Manila, March 3 - Surging prices of copra could prompt coconut oil mills in the Philippines to slow production or risk incurring huge losses, a senior industry executive has said.
This, however, could further limit the supply of coconut oil available for exports and thus keep export prices high in the near term, said Danilo Coronacion, president of CIIF Oil Mills Group, the country's largest exporter of coconut oil.
The Philippines is the world's largest exporter of coconut oil and ships an average of 1 million tons a year. CIIF accounts for about 40% of the country's overall coconut oil exports.
"There's nothing you can do to control the exchange rate and export prices. What is left for you to manage is your production cost," Coronacion said in an interview.
To minimize losses while maintaining normal operations as possible, oil mills are likely to reduce their offtake of copra.
The recent surge in the prices of copra, the dried coconut meat from which oil is extracted, is likely to wipe out profits from recently-contracted export deals, he said.

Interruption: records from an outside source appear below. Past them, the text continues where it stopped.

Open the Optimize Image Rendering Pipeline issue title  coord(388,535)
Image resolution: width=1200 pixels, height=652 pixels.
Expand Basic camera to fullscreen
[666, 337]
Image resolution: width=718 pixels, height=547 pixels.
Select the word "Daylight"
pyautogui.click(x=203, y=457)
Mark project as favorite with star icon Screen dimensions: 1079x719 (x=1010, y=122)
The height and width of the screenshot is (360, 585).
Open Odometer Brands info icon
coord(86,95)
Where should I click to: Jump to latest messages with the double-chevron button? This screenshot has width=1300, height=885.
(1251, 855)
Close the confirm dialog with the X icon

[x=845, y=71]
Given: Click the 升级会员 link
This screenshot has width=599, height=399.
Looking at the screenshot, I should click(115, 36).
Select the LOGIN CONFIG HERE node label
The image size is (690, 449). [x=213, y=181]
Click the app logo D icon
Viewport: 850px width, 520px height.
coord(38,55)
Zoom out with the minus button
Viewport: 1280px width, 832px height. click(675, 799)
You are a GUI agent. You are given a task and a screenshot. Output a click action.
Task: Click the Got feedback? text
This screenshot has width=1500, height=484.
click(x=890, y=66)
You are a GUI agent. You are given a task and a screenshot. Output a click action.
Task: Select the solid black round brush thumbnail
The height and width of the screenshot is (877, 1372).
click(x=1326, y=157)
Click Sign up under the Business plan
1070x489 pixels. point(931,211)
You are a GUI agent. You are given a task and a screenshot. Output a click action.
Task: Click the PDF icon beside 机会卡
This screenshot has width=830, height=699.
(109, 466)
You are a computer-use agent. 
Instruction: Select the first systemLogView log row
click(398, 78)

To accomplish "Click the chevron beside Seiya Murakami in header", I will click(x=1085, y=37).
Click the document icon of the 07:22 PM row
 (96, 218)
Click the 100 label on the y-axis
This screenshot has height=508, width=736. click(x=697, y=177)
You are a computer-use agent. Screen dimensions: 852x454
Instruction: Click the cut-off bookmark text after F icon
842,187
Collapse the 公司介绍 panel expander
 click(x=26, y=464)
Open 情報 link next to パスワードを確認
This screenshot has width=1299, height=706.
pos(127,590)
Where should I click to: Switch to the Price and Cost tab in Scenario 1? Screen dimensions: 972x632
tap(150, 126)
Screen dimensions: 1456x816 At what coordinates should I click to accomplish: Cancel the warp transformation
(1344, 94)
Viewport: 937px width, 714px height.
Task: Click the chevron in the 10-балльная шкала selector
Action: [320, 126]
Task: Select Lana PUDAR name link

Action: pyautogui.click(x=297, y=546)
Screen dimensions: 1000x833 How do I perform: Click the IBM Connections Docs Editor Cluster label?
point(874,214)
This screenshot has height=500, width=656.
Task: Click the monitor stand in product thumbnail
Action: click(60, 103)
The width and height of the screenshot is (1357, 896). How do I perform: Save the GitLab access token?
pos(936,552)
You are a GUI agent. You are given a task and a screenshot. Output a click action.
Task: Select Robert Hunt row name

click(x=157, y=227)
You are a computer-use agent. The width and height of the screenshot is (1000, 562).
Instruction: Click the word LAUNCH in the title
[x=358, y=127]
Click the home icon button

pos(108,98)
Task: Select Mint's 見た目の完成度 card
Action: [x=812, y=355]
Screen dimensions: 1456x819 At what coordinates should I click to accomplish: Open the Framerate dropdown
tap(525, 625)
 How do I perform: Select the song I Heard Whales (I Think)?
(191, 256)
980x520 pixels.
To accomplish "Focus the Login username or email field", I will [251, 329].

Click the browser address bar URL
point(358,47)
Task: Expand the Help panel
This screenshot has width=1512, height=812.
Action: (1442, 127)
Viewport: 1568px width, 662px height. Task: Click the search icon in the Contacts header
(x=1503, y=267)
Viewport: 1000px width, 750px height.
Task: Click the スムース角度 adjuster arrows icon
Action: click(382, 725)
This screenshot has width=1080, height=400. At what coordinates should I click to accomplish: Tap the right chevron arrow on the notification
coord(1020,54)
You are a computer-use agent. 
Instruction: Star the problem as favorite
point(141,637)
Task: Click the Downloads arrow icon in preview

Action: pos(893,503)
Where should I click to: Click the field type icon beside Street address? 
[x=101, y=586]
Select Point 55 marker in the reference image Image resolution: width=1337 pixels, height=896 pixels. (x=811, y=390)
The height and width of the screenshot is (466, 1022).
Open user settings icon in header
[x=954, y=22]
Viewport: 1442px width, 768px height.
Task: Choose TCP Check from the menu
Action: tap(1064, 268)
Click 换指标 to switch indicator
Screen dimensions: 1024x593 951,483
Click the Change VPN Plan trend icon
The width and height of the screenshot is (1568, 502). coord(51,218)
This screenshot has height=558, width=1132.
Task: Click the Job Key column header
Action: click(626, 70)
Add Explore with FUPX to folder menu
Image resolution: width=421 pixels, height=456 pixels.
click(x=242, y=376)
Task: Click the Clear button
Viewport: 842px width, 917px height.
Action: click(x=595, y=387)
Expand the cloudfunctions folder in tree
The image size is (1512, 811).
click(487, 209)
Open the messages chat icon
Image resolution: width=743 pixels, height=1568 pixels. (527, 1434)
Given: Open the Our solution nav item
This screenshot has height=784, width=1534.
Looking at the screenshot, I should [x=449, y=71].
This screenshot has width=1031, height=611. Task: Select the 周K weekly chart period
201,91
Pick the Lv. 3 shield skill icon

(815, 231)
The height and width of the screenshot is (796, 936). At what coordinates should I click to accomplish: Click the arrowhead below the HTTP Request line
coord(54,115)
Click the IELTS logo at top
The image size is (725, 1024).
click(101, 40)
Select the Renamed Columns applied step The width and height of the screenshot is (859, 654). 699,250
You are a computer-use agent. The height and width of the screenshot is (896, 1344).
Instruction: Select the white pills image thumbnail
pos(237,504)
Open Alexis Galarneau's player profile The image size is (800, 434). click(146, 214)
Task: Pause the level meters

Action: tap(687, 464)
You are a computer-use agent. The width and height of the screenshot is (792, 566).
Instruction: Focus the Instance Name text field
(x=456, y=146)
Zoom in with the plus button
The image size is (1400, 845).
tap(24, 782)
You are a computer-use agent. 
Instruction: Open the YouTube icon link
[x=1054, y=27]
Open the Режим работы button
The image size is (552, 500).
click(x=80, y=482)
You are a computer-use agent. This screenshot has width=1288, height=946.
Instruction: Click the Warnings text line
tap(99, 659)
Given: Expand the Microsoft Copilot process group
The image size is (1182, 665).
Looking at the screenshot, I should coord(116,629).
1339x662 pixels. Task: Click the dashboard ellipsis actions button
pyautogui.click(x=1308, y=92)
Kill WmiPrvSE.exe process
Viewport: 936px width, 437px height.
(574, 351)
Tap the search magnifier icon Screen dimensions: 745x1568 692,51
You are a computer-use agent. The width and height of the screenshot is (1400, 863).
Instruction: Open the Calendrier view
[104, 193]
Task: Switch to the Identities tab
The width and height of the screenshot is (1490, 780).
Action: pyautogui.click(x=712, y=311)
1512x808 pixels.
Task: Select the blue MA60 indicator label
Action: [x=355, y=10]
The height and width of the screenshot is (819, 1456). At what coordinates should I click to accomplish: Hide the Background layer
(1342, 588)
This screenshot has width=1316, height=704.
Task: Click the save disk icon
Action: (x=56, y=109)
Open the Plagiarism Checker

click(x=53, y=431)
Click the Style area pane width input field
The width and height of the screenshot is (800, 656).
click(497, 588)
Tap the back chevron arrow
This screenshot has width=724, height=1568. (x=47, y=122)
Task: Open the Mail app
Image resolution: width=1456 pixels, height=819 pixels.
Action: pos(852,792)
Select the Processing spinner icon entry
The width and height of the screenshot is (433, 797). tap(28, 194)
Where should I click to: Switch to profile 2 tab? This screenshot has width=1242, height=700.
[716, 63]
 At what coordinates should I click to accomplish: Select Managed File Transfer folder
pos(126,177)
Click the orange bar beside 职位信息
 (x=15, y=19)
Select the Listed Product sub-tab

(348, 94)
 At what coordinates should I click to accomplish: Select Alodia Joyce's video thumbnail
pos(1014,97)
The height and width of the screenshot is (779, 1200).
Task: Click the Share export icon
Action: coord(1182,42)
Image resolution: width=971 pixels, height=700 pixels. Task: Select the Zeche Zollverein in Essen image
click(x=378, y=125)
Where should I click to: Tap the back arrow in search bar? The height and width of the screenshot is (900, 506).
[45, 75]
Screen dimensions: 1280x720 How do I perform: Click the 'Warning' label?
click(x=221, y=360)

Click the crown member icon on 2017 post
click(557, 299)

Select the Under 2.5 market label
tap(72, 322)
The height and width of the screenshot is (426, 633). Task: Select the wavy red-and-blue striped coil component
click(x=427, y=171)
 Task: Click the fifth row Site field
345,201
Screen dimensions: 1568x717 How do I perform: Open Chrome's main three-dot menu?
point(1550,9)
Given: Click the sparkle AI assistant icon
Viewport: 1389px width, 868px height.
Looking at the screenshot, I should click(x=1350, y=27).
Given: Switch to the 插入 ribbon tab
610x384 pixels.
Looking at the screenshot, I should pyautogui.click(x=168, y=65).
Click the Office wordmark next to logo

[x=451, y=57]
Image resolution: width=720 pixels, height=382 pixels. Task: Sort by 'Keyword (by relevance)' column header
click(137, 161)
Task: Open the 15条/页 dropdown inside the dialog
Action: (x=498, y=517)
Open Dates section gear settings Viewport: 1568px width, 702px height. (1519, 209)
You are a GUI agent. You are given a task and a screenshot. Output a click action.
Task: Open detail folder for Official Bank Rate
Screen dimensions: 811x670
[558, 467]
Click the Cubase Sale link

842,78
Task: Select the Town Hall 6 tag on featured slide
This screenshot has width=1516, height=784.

"Most users will buy copra on a hand-to-mouth basis, hoping that prices will adjust," he said.
Current copra prices, hovering between 37 to 38.50 pesos($1=PHP40.80) a kilogram, are 30% higher from prices quoted early January.
"Considering the acceleration of prices, I imagine there will be significant default in contracts," Coronacion said.
He added, however, that CIIF would fulfill all its outstanding contracts as "maintaining a good name is more important."
To manage production cost, CIIF is now operating only two of its five oil mills, Coronacion said.
"We're downsizing our operations and at the same time optimizing our efficiency... We're really suffering from the distortions in the industry, in that most of our oil mills aren't backward integrated," he said.
Prices Buoyed By Adverse Weather, Costly Substitutes Philippine copra prices are driven by a combination of bullish factors, which include La Nina-induced adverse weather condition affecting major producing areas along the eastern border of the Philippines.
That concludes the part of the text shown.